[[ GIVEN TEXT open ]]
Ministers have serious questions to answer on the growing scandal at P&O Ferries and must make it a catalyst to improve workers’ rights, the Trades Union Congress said on Sunday.
The TUC accused the government of sitting on its hands and failing to protect workers after P&O sacked 800 staff on Thursday with a plan to replace them with cheaper agency workers. It has emerged that ministers were informed in advance about the mass redundancies.
The TUC’s general secretary, Frances O’Grady, demanded the government “urgently bring forward an employment bill to stop workers from being treated like disposable labour – and make sure what happened at P&O never happens again”.
She accused ministers of failing to challenge P&O on what she called “unconscionable tactics – or even question whether these actions were legal”.
O’Grady called on the company to immediately reinstate all sacked staff, without any loss of pay.
The chancellor, Rishi Sunak, criticised the treatment of workers by the ferry company.
[[ GIVEN TEXT closed ]]
** PROBLEM 1 **
Put the lines of the listing into a JSON list of strings, one string per line and with blank lines omitted, beginning at the line that contains "The height and" and stopping after the line that contains "at that location.".
The news report and the listing that follows it are unrelated to each other.
[[ LISTED RECORDS open ]]
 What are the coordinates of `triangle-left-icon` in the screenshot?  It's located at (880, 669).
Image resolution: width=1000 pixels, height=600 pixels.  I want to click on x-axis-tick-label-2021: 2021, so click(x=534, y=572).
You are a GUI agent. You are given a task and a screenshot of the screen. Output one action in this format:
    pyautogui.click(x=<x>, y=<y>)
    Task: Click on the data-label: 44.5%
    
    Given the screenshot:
[[ LISTED RECORDS closed ]]
[[ LISTED RECORDS open ]]
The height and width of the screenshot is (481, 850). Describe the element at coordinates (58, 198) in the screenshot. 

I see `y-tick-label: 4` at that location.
[[ LISTED RECORDS closed ]]
[[ LISTED RECORDS open ]]
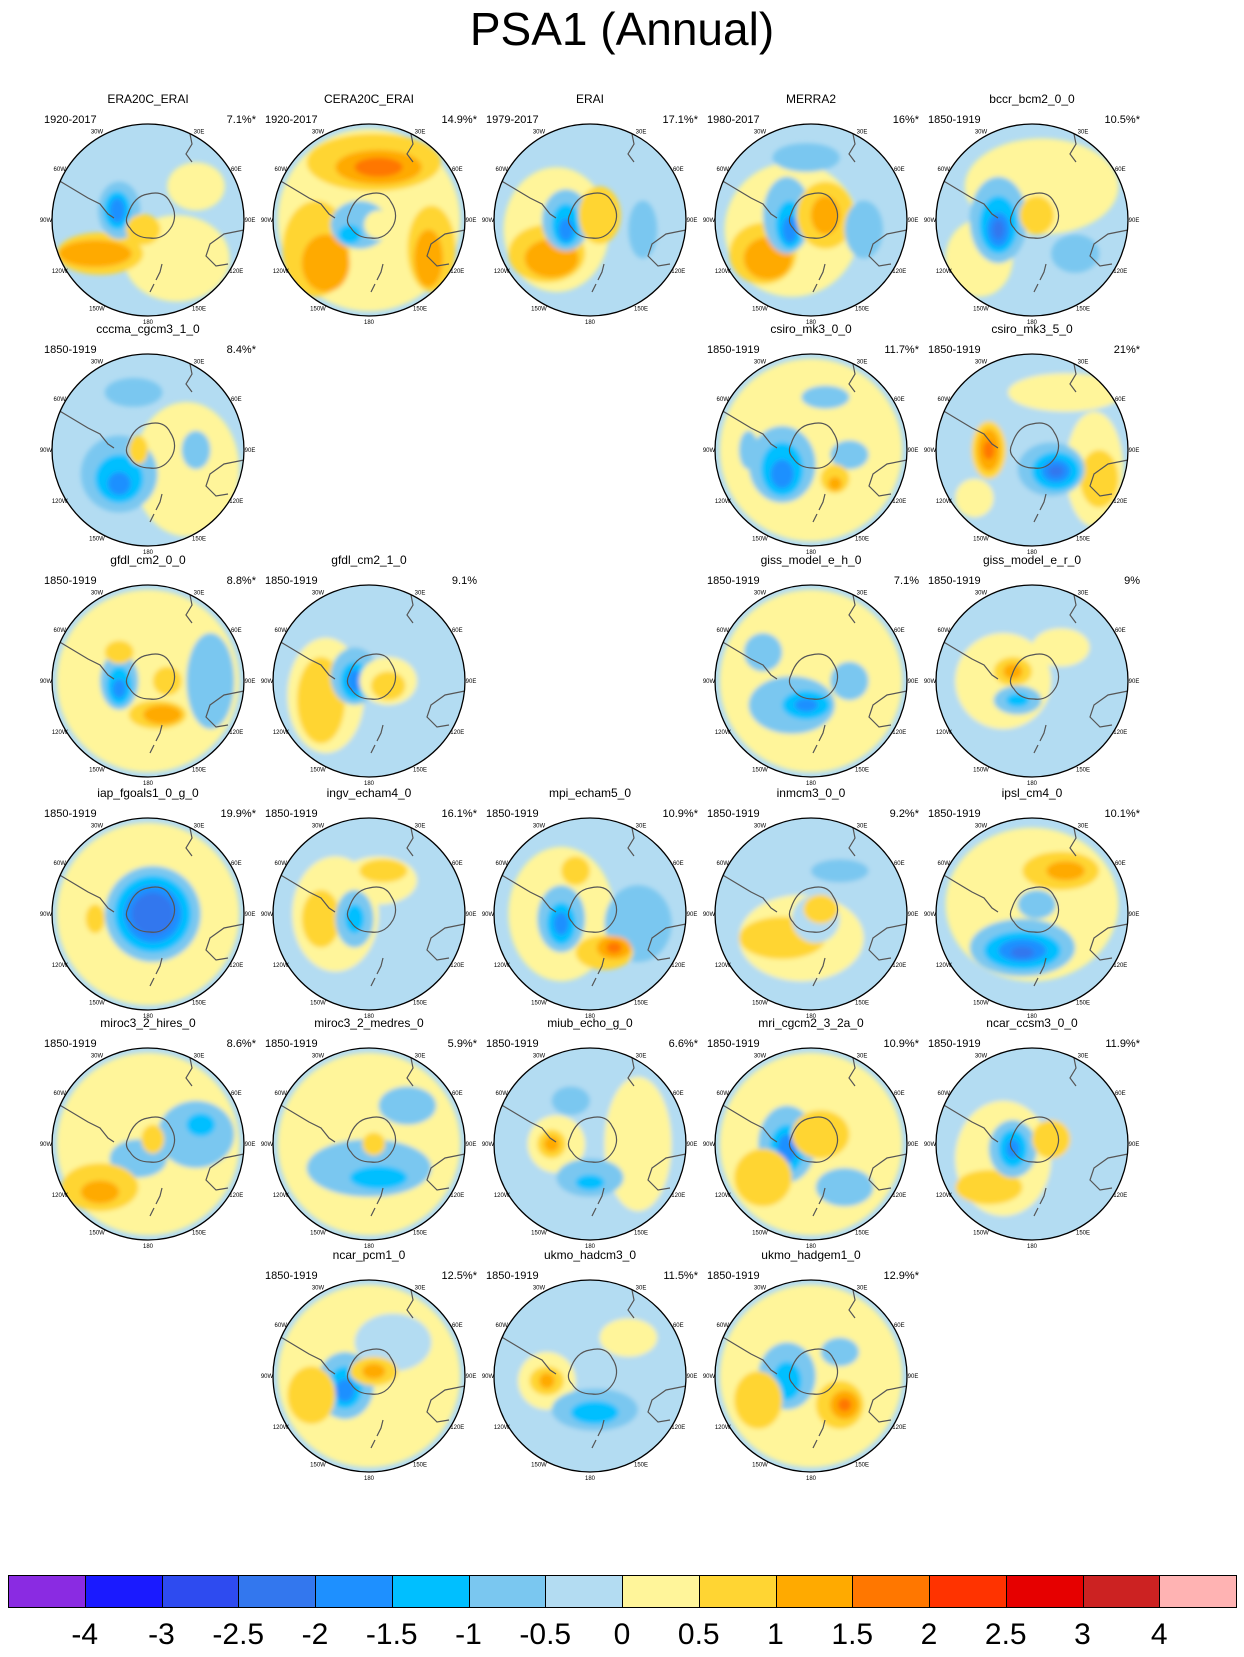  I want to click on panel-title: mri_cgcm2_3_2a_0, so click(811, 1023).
[[ LISTED RECORDS closed ]]
** PROBLEM 2 **
Continue the report on the P&O Ferries sackings from the point where it stops.

** RESULT 1 **
[
  "The height and width of the screenshot is (481, 850). Describe the element at coordinates (58, 198) in the screenshot. ",
  "I see `y-tick-label: 4` at that location."
]

** RESULT 2 **
“What we are seeing is appalling, the way that they have treated their workers, it is awful, it is wrong,” Sunak told the BBC. He added that ministers were examining the company’s actions and whether they complied with regulations on dismissing workers.
Employment lawyers reacted with surprise to the company’s move to sack 800 seafarers out of the blue, and said that P&O Ferries may have broken several laws, potentially leaving it open to claims of unfair dismissal.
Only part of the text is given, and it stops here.